Reproduce the entries that run from the line containing "You are a computer-use agent. Viewport: 1568px width, 697px" down to the line containing "Action: (x=596, y=98)", copying each line without change and including both end lines.

Target pointing data:

■ ■ ■

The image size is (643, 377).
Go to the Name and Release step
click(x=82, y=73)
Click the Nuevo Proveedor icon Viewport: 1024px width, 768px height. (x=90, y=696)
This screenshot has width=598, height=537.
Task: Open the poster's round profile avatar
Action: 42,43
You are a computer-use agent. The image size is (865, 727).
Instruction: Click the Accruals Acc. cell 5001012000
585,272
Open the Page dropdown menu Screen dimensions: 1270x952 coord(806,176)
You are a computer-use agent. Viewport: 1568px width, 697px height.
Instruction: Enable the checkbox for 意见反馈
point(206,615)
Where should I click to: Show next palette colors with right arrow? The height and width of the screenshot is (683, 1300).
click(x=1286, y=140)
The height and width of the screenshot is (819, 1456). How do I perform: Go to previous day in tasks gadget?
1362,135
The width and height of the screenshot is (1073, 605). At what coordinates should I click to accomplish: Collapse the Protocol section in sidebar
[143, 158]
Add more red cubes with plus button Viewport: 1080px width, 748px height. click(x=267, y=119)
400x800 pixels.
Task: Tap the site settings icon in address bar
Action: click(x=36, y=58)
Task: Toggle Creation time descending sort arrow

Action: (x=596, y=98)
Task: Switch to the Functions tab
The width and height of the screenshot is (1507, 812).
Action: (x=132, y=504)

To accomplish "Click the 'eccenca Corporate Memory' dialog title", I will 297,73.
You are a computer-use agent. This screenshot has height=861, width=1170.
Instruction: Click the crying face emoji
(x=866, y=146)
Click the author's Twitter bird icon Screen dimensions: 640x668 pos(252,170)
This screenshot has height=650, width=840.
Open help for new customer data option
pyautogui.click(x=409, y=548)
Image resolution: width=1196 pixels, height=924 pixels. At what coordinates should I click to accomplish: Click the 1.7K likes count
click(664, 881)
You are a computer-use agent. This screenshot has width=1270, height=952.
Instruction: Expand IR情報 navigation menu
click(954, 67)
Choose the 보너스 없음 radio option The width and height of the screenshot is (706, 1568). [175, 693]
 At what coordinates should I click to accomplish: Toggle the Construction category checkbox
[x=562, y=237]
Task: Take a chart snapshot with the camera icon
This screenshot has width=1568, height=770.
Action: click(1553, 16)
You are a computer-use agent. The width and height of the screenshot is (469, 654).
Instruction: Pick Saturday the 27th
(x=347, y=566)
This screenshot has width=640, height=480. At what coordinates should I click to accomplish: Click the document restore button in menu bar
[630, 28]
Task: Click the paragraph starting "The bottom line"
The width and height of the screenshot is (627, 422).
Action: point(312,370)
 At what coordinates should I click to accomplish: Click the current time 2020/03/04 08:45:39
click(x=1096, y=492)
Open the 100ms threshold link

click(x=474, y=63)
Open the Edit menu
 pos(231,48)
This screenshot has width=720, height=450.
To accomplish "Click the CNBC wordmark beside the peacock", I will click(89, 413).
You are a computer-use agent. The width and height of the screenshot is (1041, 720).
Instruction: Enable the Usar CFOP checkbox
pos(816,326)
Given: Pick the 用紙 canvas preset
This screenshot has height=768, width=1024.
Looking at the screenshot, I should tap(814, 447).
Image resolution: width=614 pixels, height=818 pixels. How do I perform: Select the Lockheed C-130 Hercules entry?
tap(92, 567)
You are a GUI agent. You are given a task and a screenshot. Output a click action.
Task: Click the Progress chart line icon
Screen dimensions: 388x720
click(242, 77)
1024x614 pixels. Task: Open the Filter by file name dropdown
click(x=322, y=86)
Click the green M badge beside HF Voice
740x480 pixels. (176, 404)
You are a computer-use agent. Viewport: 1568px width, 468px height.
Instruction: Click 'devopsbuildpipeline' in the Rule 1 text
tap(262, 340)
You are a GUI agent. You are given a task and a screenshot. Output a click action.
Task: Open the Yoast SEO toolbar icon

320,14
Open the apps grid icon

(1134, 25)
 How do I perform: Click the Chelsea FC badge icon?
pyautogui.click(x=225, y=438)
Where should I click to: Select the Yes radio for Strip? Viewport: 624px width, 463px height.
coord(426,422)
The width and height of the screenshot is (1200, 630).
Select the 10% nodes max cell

■ ■ ■

- _Solution to the exercise_:
You are a computer-use agent. Viewport: 1568px width, 697px height.
Instruction: Enable the checkbox for 意见反馈
point(206,615)
Where should I click to: Show next palette colors with right arrow? The height and width of the screenshot is (683, 1300).
click(x=1286, y=140)
The height and width of the screenshot is (819, 1456). How do I perform: Go to previous day in tasks gadget?
1362,135
The width and height of the screenshot is (1073, 605). At what coordinates should I click to accomplish: Collapse the Protocol section in sidebar
[143, 158]
Add more red cubes with plus button Viewport: 1080px width, 748px height. click(x=267, y=119)
400x800 pixels.
Task: Tap the site settings icon in address bar
Action: click(x=36, y=58)
Task: Toggle Creation time descending sort arrow

Action: (x=596, y=98)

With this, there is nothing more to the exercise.